6. So, the answer is somewhere between 3.32 and 3.33. Since 123.076 is very close to 123, it might be something like 3.329. Let's check:
$3.329 \times 3.329 \times 3.329 \times 3.329 \approx 122.952$ (This is a little *under* 123, but super close!)

7. Now let's compare 122.952 and 123.076 to 123.
* How far is 122.952 from 123? $123 - 122.952 = 0.048$
* How far is 123.076 from 123? $123.076 - 123 = 0.076$
Since 0.048 is smaller than 0.076, 3.329 is the closest number we've found so far when rounded to the thousandths place.

8. **Rounding time!** The problem asks to round to the nearest thousandth. When I tried out the numbers and got super close, I found that $3.329^4$ is about 122.952 and $3.330^4$ is about 123.095. If I used a super-duper calculator, I'd see that $\sqrt[4]{123}$ is actually around $3.329355...$. To round this to the nearest thousandth (that's three numbers after the decimal point), I look at the fourth digit. It's a '3'. Since '3' is less than 5, I just keep the thousandths digit as it is. So, 3.329.

Alternative answer

Answer: 3.322 Explain
This is a question about <finding roots and rounding decimals>. The solving step is:

1. **Understand the problem:** The problem asks us to find the fourth root of 123, which means finding a number that, when multiplied by itself four times, equals 123 ($\text{number} \times \text{number} \times \text{number} \times \text{number} = 123$).
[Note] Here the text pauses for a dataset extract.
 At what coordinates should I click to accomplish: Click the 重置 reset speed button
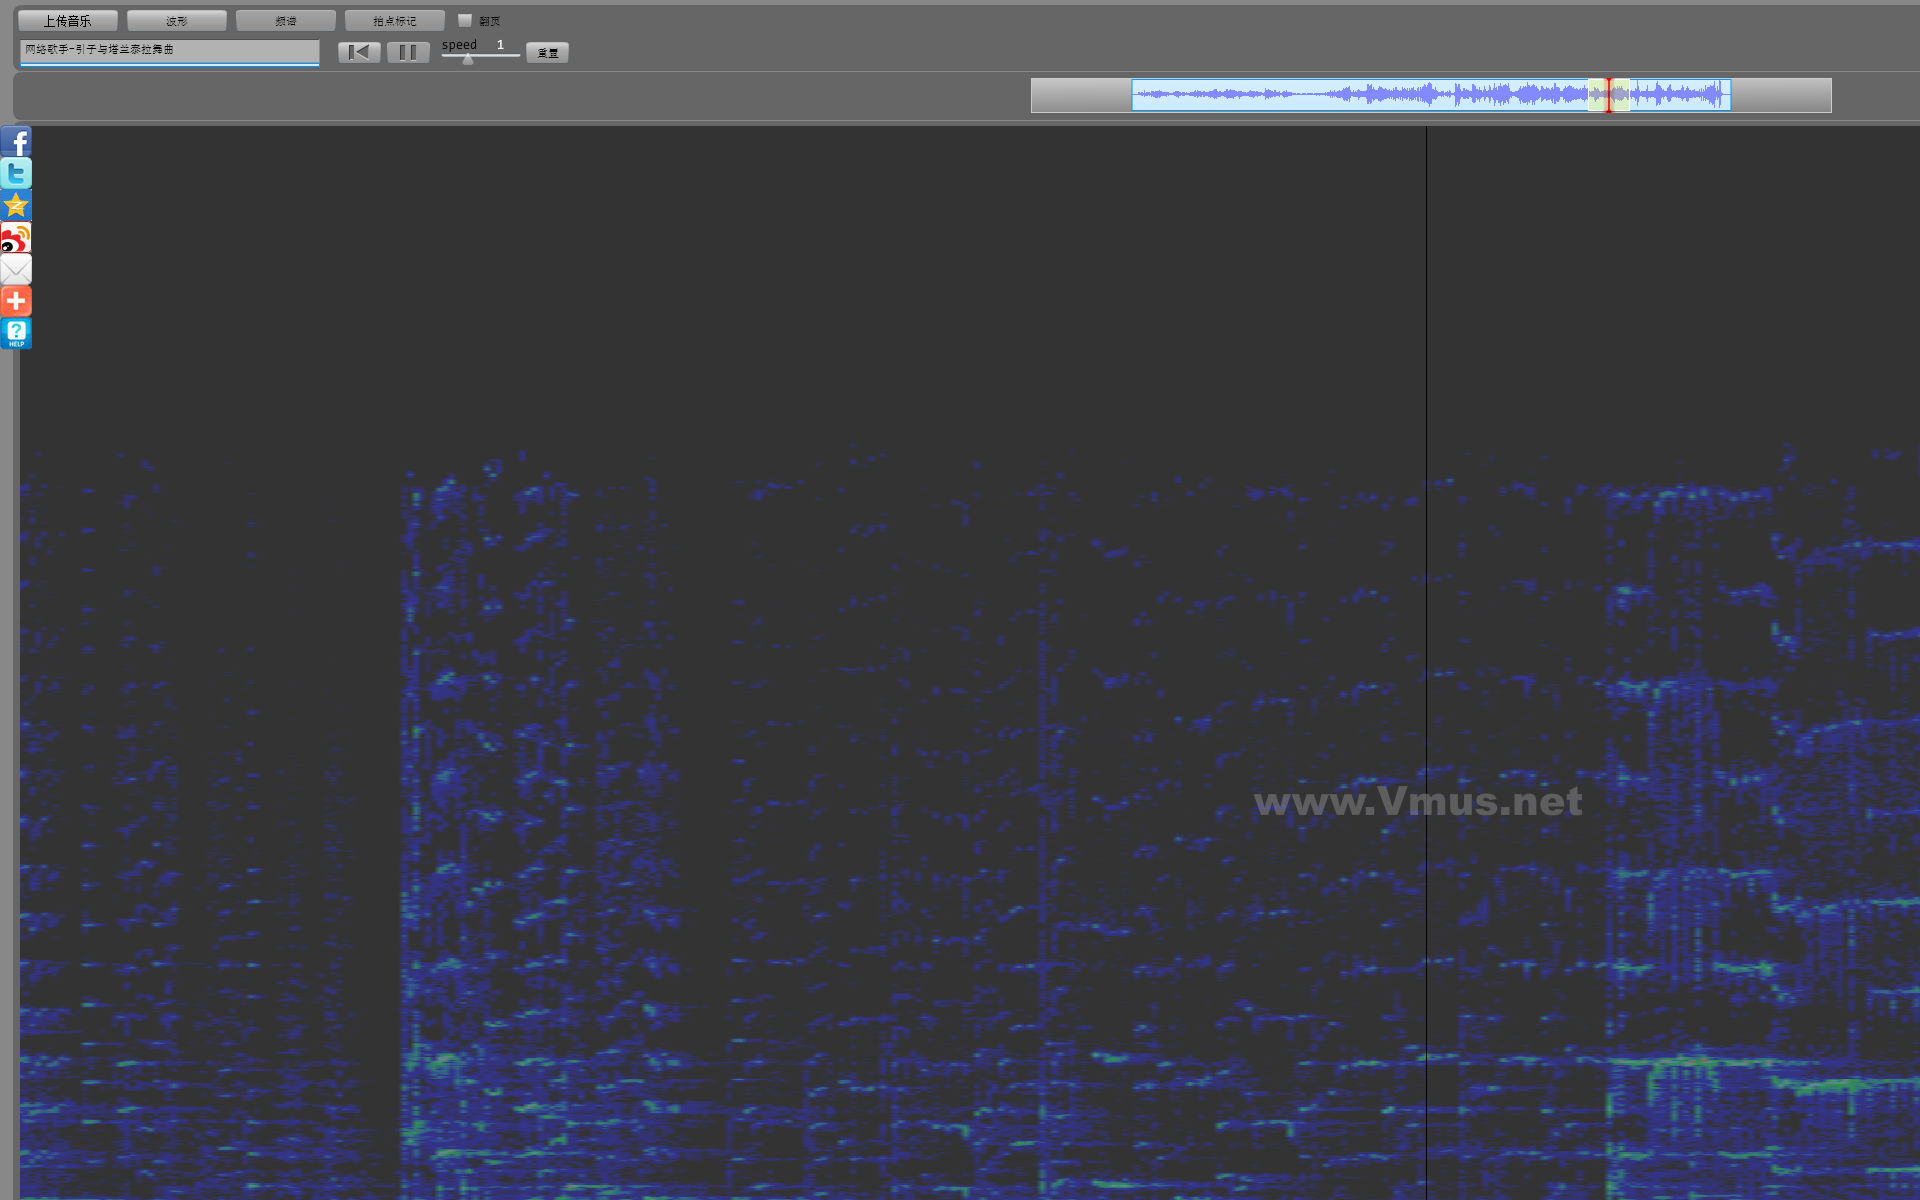pos(547,53)
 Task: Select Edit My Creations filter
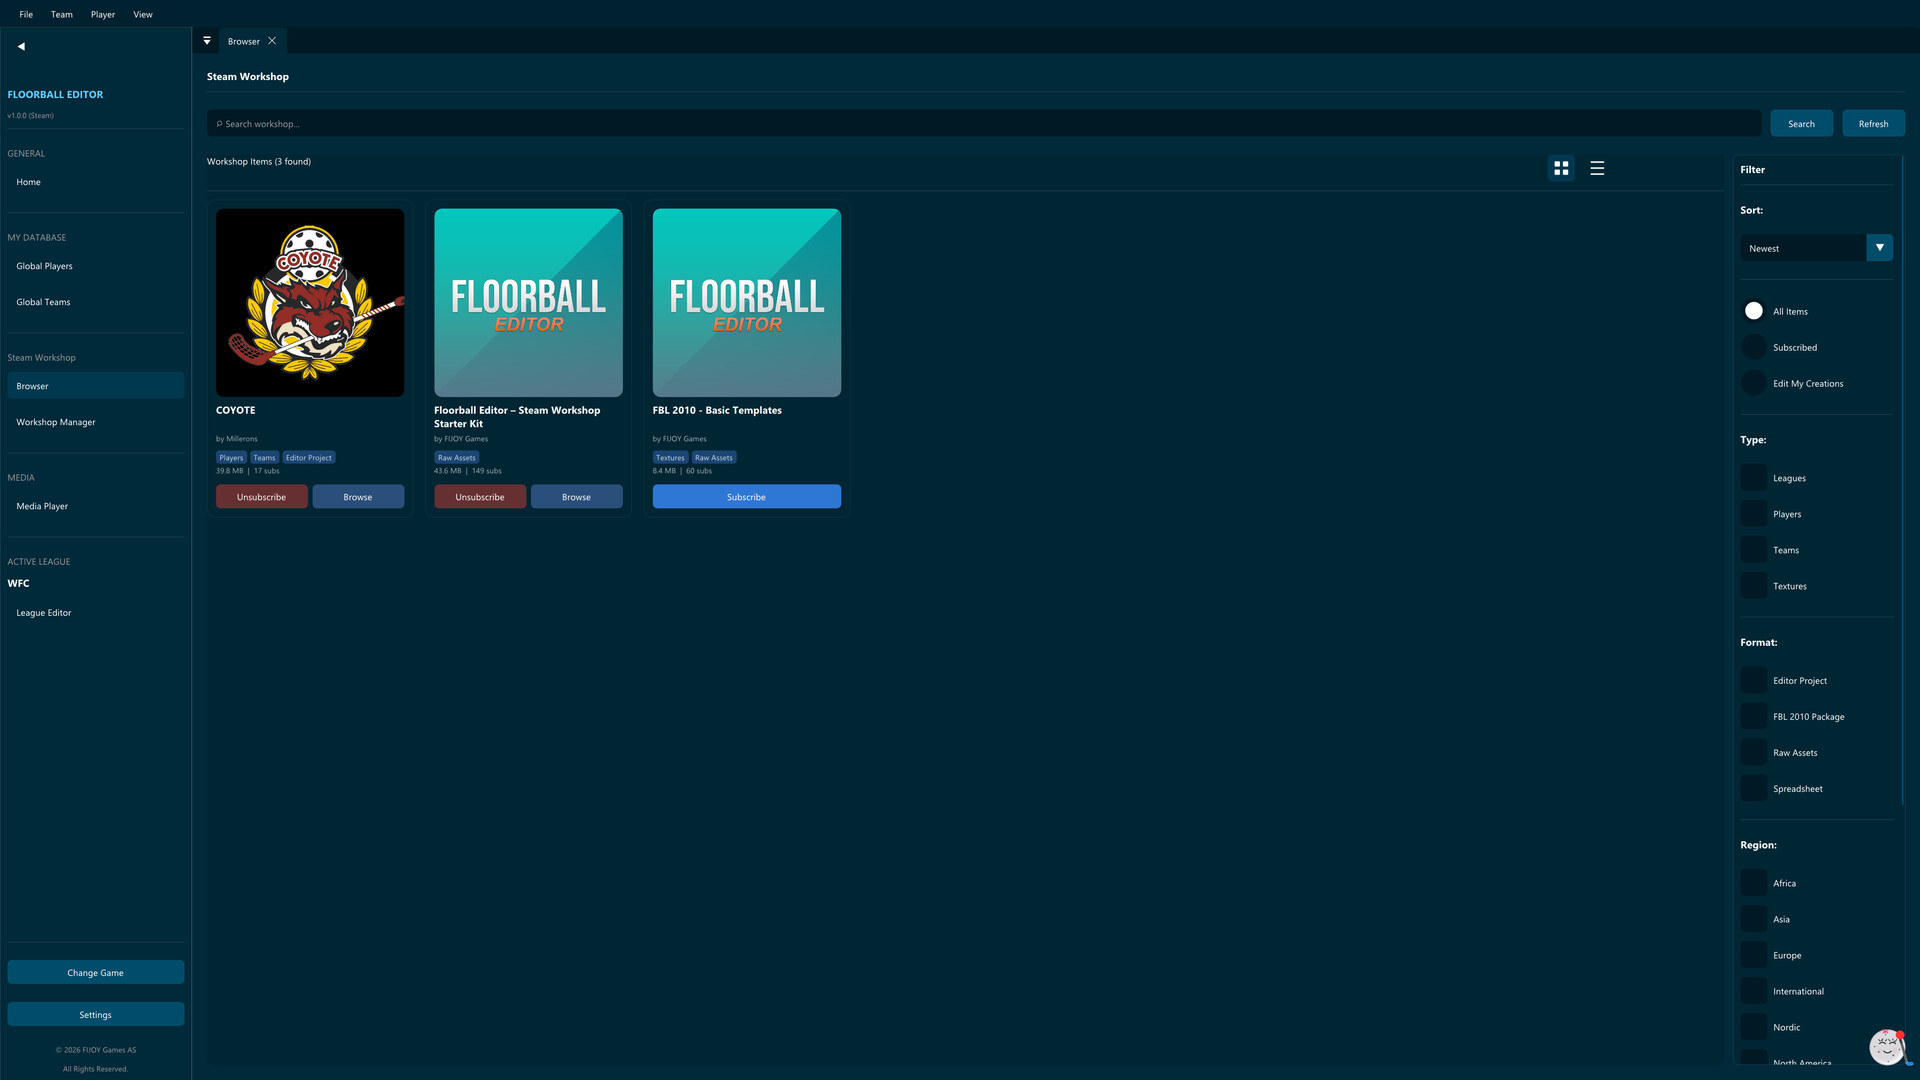[x=1753, y=382]
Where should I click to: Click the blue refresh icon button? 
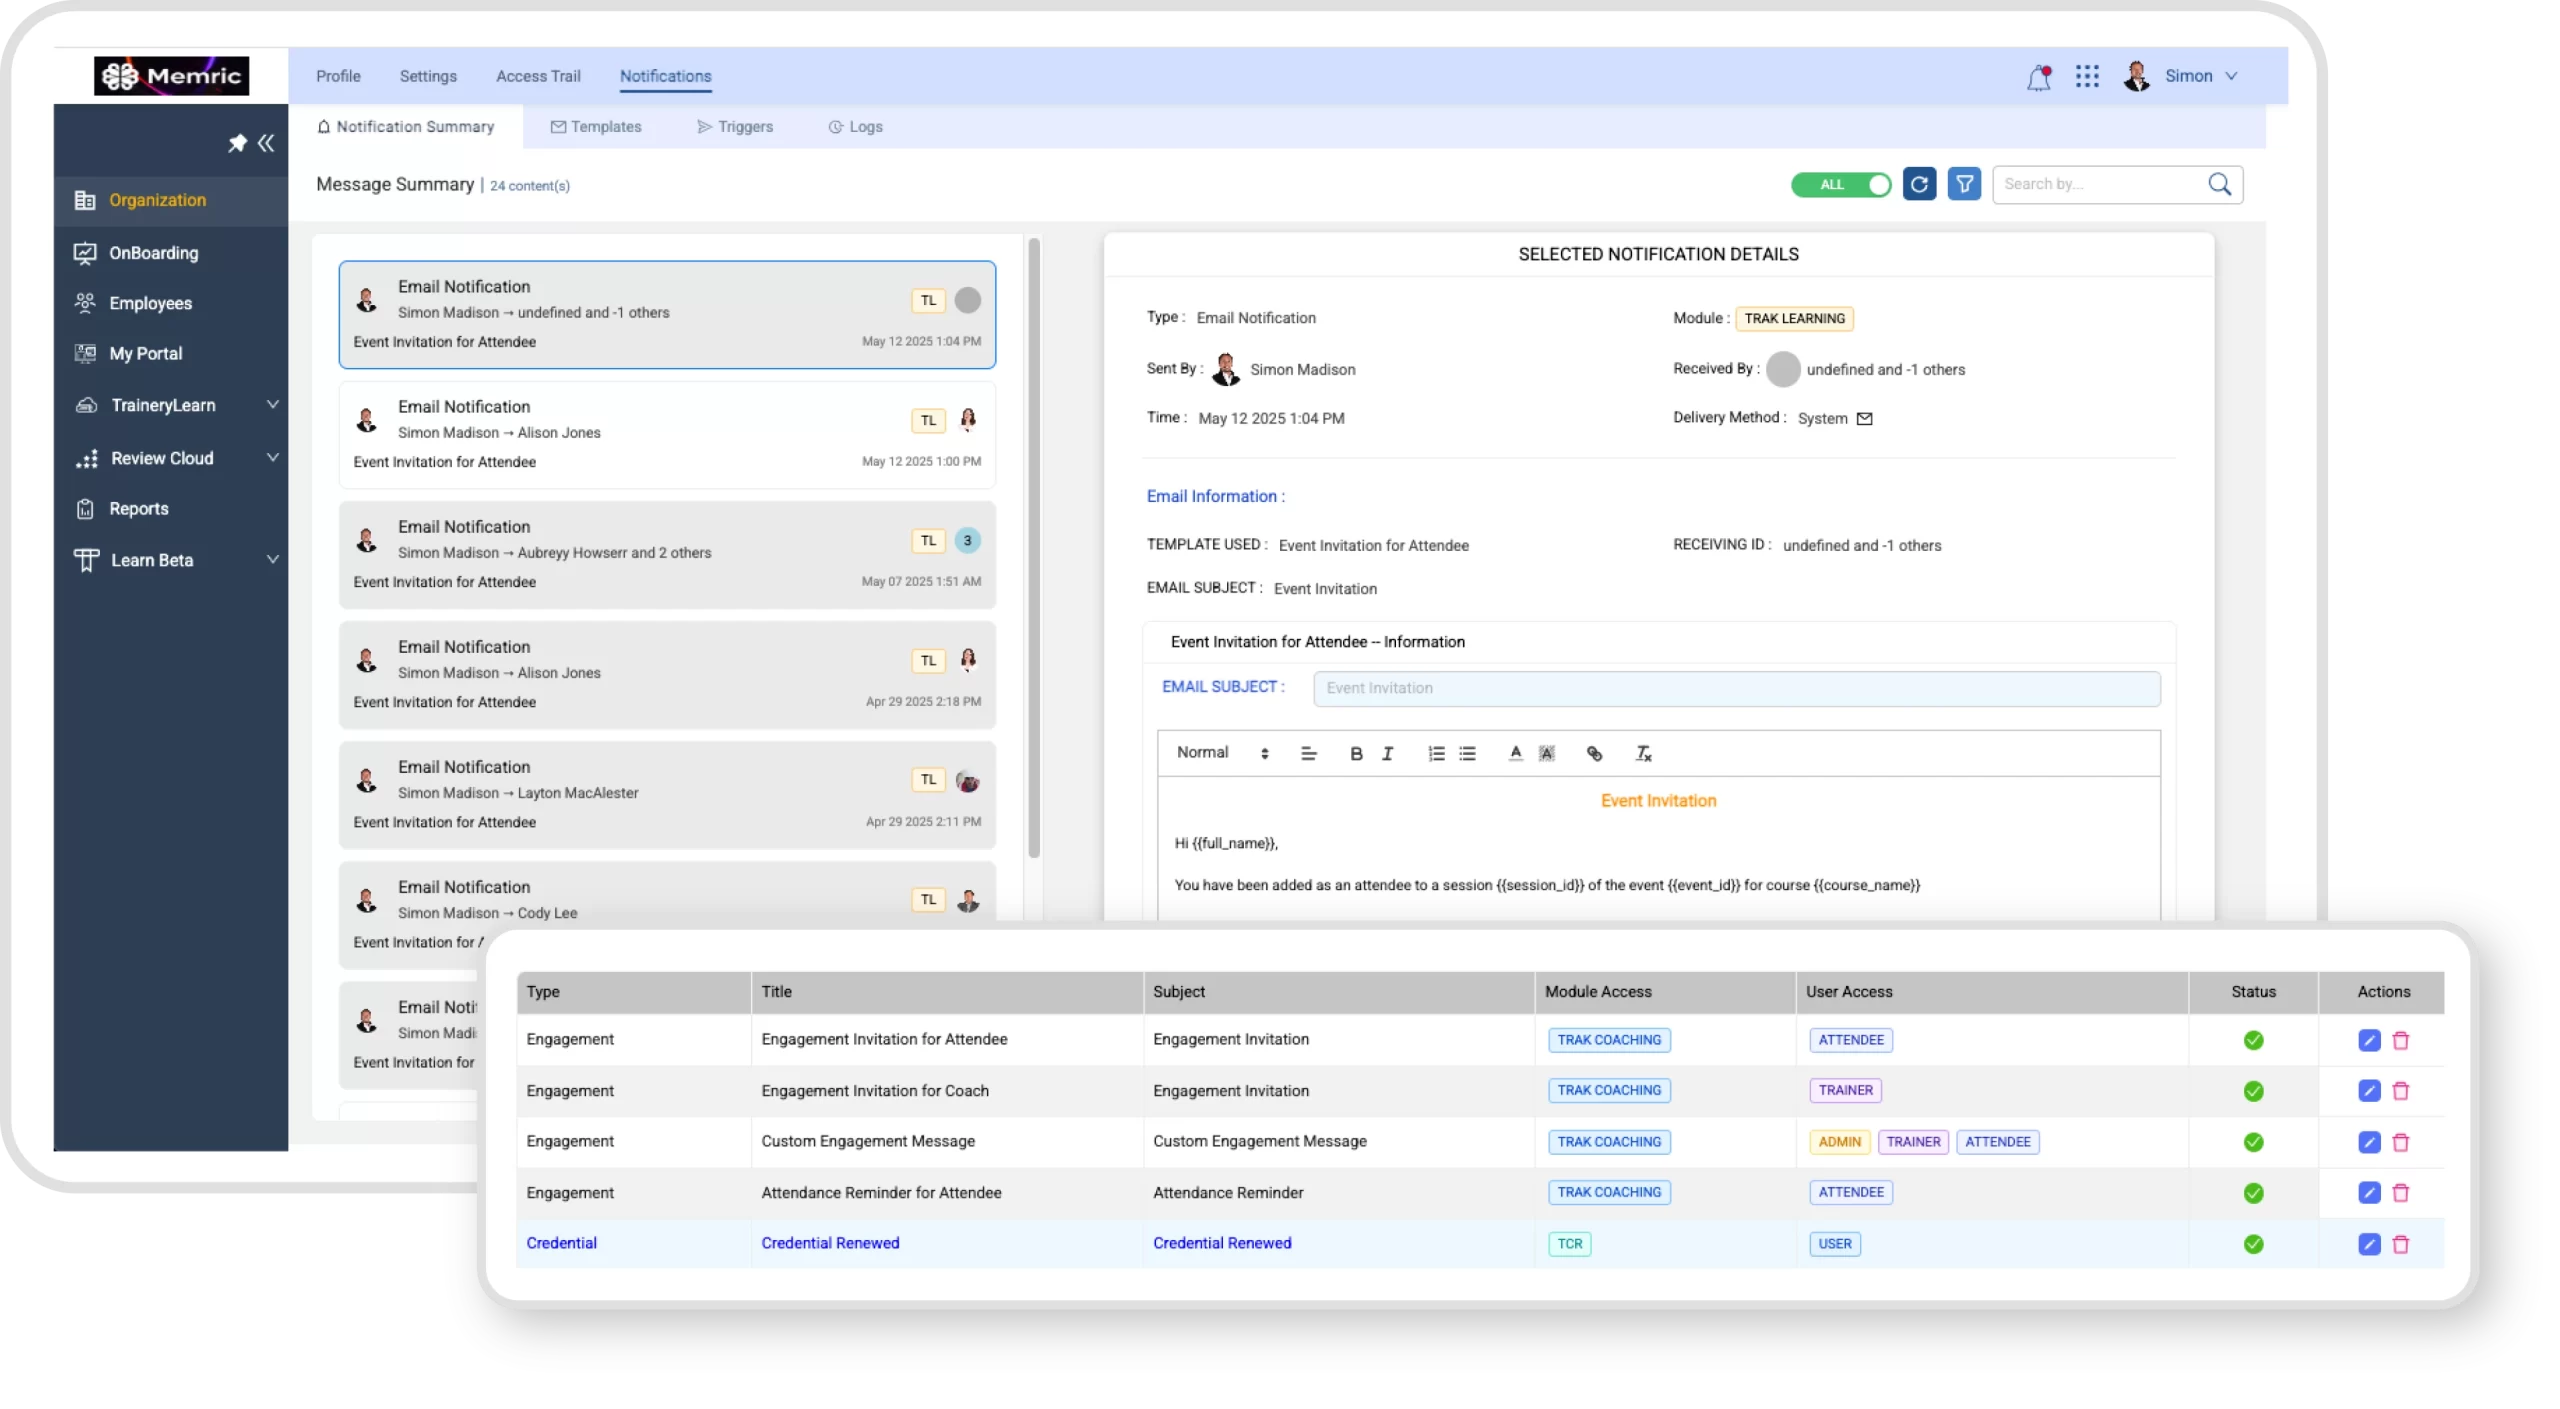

Then, we need to round our answer to the nearest thousandth.

2. **Estimate the answer:** I like to start by figuring out a rough idea of the answer.
* I know that $3 \times 3 \times 3 \times 3 = 3^4 = 81$.
* And $4 \times 4 \times 4 \times 4 = 4^4 = 256$.
Since 123 is between 81 and 256, I know that the fourth root of 123 must be a number between 3 and 4. It's also closer to 3 because 123 is closer to 81 than it is to 256.

3. **Find the precise value:** To get a very exact answer for rounding to the thousandths place, I used my super speedy calculation powers (or a calculator, which is a tool we use in school for precise numbers!). The value of $\sqrt[4]{123}$ comes out to about $3.32185012...$

4. **Round to the nearest thousandth:** Now, I need to round this number to the nearest thousandth. The thousandths place is the third digit after the decimal point. In $3.32185012...$, the digit in the thousandths place is '1'. I look at the digit right next to it, which is in the ten-thousandths place. That digit is '8'. Since '8' is 5 or greater, I need to round up the '1' in the thousandths place to a '2'.
So, $3.32185012...$ rounded to the nearest thousandth becomes $3.322$.